Doubts over Tesco's approach to the recession
United Kingdom
Friday 24 April 2009
Questions are being raised about the strategy in the recession adopted by Tesco, which today posted a 10% increase in profits to 2.07 bn EUR in the year to the end of February.
Steve Gates, managing partner of The Gap Partnership retail consultancy, said: "Today, we saw Tesco's slice of the supermarket sector slip as it reported its slowest profit growth in 15 years and only a 3% growth of like-for-like sales, compared to Asda and Morrisons which recently reported a 7% rise.

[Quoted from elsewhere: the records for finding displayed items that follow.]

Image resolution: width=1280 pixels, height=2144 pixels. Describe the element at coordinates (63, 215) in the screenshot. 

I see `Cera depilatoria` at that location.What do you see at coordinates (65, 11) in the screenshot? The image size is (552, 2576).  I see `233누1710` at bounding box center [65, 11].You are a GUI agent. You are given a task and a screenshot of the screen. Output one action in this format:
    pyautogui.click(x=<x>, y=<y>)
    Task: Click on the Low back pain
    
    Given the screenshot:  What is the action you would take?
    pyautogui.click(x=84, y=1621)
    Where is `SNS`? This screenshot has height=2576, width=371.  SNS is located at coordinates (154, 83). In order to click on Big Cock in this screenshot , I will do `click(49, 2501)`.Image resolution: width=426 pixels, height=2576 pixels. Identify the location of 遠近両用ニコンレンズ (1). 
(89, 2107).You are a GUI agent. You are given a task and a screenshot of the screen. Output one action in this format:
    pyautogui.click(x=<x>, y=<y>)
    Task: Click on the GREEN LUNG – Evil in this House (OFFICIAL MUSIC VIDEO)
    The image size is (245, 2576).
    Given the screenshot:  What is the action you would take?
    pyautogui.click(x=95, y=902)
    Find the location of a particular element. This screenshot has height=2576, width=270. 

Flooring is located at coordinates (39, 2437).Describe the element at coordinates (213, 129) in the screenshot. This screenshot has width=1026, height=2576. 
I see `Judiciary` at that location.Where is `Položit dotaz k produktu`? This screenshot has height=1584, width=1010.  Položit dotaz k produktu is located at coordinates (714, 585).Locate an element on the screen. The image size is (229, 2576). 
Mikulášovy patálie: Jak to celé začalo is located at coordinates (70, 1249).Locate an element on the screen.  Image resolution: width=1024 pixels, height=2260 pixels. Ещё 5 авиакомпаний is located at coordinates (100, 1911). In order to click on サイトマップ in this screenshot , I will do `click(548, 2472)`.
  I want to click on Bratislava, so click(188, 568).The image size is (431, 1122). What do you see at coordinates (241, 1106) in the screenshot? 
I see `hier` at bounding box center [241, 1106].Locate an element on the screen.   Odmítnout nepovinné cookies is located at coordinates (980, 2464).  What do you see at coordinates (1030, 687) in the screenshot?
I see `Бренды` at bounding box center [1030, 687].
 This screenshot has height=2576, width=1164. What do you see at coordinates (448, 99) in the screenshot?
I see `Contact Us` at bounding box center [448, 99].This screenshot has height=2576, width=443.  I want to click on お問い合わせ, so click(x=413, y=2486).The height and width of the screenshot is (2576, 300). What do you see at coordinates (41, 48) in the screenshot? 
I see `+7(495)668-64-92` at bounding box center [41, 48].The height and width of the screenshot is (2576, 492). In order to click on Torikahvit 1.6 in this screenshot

"Today's results raise questions about the approach adopted by Tesco to ride the waves of the economic storm. "It has adopted a short-term strategy in the UK to cut prices for its customers, squeezing its suppliers to invest in price and deliver cheaper ranges.
"In stark contrast, Asda and Morrisons have adopted a longer-term strategy to deliver discounted lines for consumers. "Whilst price is an important negotiating point, it is not the only one. "To deliver consumer value and increase market share, Asda and Morrisons have collaborated with their suppliers to unearth new areas of savings using other variables such as terms of business, cash, risk and investment," said Gates.
Caroline Gulliver, analyst at Execution, took a more positive view of the Tesco results.
"Once again Tesco has highlighted its ability to deliver for customers and investors, even in the toughest economic circumstances," she said.
"The good news is that the discount brand strategy in the UK is working, with like-for-like sales continuing to rise, and that with cost savings of 440 m EUR growth hasn't come at the expense of margin.